Ultraviolet (UV) Light Exposure Contributes To:

  • Eye Cancers
  • Benign Growths on the Eye
  • Corneal Burns
  • Cataract
  • Solar Retinopathy
  • Macular Degeneration

Drugs That Can Increase UV Toxicity:

  • Chlorothiazides
  • Sulfonamides
  • Tetracycline
  • Phenothiazines
  • Psoralens

If you are taking any of these drugs, care should be taken to reduce your exposure to ultraviolet light (e.g. sunlight).

Occupational Exposure to UV is Related To Sun Exposure

  • Truck Drivers
  • Mailpersons
  • Couriers
  • Pilots
  • Lifeguards
  • Farmers
  • Anglers
  • Astronauts
  • Ski Instructors
  • Park Rangers
  • Police Officers
  • Construction Workers

These occupations (among others) as well as recreational exposure can increase your risk.

Sun Block

Ultraviolet radiation is divided into UVA, UVB, and UVC. Sun block is primarily used to block UVB from burning our skin and causing cancer. SPF generally means Sun Protection Factor for UVB rays. That is SPF 8 means that if a person normally develops sunburn in 15 minutes, it will take 2 hours (8 times 15 minutes) before they burn. Some new sunblocks also stop UVA exposure, but only the opaque zinc oxide and titanium dioxide offer total protection by blocking all light.



Sunglasses should block all UVA, UVB, and UVC rays. Be careful and ask for 100% UV protection. Your optical shop should have a machine that measures UV transmission through glasses called a “photometer.” The photometer should find that your sunglasses block all UV radiation or light under 400 nm in wavelength.

Sun Blocking Clothes

There are specialty clothes and hats that can be used to block Ultraviolet Radiation. For more information contact


Q: What color sunglasses should I choose?

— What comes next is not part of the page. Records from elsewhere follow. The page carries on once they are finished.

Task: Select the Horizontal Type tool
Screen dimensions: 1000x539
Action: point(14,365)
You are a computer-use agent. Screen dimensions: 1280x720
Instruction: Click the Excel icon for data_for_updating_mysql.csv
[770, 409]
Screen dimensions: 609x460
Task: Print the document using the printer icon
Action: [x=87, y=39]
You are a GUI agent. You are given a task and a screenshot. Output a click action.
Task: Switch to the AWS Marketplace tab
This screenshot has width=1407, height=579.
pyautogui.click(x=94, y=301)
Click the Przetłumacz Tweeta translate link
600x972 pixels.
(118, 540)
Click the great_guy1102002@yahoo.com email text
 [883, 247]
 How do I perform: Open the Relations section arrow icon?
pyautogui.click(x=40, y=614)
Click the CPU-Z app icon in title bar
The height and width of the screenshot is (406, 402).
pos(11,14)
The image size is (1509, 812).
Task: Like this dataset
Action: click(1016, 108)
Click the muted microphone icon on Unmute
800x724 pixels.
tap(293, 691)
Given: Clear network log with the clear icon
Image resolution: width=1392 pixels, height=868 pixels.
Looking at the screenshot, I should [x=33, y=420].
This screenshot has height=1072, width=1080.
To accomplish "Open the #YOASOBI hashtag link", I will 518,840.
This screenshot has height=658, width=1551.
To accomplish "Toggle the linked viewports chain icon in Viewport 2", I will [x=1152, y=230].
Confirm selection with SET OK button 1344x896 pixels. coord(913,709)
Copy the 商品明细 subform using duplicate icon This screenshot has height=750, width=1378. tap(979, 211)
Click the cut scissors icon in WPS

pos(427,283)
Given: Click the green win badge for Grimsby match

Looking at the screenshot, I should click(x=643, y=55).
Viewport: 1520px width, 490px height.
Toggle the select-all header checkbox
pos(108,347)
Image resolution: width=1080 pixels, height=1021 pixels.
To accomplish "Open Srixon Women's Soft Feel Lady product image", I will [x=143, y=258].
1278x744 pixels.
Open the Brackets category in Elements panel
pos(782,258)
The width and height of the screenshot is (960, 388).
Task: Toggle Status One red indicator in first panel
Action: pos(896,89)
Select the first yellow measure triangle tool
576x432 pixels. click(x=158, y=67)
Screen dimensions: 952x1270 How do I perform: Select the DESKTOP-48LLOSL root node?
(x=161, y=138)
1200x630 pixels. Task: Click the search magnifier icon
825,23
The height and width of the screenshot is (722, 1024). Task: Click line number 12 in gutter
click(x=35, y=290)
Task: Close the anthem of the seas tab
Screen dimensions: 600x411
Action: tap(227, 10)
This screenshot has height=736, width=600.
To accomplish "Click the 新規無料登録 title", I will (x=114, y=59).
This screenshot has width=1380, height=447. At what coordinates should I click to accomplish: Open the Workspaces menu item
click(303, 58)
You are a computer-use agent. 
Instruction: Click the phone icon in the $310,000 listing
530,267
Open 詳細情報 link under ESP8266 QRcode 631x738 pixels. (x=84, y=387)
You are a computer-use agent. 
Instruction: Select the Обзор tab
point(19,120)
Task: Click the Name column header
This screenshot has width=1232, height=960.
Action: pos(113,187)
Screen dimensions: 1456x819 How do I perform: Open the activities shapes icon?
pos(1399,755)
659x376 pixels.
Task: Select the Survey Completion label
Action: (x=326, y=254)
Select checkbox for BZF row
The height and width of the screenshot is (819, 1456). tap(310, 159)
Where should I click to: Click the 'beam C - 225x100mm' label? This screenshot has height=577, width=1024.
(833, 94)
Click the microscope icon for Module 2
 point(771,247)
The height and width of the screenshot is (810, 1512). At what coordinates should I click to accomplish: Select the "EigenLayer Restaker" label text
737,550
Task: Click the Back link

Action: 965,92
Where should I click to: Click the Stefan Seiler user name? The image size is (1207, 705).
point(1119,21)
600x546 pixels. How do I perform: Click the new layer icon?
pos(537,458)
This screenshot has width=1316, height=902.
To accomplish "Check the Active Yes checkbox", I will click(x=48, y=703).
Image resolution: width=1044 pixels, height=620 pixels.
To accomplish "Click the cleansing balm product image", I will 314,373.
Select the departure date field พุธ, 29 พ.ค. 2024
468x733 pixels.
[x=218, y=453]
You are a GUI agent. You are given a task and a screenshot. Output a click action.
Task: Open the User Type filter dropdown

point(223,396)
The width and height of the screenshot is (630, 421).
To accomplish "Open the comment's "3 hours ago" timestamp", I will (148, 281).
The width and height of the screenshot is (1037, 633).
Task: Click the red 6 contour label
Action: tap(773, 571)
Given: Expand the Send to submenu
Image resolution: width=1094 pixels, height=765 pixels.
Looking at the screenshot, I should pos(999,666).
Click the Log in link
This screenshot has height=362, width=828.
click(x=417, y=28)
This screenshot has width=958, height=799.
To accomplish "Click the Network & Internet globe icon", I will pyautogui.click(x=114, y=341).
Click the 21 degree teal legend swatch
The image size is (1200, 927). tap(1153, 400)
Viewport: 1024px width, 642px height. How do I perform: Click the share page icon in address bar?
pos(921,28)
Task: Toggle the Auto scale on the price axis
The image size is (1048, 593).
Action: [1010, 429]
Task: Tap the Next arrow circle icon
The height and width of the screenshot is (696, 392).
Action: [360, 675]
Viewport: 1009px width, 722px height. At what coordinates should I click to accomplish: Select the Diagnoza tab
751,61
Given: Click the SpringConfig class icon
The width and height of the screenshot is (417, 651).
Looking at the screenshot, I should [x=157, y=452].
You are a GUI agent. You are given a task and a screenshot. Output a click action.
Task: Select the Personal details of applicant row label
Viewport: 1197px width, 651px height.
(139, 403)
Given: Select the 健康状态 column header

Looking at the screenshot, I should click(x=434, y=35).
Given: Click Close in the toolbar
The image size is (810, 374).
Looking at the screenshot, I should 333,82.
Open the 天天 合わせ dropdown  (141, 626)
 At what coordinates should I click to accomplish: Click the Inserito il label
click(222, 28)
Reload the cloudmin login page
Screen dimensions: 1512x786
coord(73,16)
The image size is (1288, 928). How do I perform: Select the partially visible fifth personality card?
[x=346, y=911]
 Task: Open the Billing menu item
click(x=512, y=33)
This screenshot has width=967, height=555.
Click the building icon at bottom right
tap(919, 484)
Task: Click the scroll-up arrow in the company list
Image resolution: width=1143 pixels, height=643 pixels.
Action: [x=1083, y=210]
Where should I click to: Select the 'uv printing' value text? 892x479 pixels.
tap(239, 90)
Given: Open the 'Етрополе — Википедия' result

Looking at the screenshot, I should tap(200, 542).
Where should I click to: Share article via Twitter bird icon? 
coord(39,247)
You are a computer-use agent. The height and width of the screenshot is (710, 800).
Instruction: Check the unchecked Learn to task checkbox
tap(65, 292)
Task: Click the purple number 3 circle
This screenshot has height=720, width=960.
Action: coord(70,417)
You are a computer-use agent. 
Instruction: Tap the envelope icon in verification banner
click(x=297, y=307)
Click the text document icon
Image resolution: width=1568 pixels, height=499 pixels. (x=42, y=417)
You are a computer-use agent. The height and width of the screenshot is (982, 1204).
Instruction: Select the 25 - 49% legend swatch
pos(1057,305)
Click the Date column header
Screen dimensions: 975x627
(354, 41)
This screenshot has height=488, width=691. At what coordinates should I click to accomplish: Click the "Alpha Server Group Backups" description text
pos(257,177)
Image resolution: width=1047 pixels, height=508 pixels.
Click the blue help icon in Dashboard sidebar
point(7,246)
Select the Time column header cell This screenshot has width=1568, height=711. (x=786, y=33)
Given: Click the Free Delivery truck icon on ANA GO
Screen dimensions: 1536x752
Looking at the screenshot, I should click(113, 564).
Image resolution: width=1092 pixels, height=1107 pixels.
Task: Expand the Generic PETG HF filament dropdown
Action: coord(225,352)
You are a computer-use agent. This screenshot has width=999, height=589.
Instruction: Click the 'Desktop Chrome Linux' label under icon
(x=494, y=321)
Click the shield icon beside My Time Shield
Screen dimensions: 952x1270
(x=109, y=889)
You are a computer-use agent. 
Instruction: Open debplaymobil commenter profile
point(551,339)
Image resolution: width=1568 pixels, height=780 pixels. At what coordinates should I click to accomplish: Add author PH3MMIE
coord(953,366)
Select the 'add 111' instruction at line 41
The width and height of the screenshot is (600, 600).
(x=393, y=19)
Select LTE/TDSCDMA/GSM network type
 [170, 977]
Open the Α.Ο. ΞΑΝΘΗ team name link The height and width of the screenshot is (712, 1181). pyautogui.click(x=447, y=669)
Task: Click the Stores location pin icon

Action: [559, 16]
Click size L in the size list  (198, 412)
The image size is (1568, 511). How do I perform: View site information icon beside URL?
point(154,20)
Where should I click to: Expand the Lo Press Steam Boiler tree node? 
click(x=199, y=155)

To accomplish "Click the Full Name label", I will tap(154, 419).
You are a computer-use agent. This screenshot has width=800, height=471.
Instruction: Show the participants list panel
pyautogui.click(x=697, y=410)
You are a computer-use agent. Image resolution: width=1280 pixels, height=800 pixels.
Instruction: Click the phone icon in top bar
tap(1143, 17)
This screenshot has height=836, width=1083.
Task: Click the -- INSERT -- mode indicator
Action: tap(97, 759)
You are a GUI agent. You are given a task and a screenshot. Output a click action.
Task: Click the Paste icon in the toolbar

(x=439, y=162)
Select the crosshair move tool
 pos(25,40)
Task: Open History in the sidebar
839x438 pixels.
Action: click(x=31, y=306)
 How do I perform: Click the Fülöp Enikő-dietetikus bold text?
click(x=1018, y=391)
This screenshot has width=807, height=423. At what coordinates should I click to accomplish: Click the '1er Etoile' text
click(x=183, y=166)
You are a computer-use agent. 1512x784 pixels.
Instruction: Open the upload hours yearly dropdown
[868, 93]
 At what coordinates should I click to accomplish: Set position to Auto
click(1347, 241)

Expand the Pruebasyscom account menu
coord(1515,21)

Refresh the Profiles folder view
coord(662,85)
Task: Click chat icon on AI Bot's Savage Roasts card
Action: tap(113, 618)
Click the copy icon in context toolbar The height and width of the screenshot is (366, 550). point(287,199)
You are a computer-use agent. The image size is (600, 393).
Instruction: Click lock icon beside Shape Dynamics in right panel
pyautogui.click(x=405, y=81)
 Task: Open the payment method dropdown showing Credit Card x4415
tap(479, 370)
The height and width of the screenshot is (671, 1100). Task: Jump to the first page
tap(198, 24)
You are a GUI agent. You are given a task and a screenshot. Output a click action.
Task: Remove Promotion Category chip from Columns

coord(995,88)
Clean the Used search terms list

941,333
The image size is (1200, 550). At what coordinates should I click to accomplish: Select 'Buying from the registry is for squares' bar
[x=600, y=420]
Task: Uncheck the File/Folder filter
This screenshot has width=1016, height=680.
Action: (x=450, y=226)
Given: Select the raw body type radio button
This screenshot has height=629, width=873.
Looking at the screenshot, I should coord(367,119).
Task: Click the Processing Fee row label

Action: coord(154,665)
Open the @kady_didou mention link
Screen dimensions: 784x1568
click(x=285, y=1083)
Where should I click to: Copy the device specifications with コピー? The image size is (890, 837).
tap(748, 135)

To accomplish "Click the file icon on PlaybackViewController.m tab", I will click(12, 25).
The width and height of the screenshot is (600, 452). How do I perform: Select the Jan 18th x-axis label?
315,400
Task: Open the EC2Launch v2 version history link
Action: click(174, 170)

A: You may choose any color (gray, brown, green, or yellow). Some colors will affect your color vision. If you have a color vision problem gray is best (especially for driving). You can have a clear UV blocking coating on your regular glasses.

Q: What else can I do to decrease glare?

A: Polarizers and antireflective coatings can be added to your glasses to decrease glare.

Q: Do cataract implants block UV light?

A: Yes, new implants (IOL’s) contain UV blocking agents. Make sure to ask your doctor before your surgery.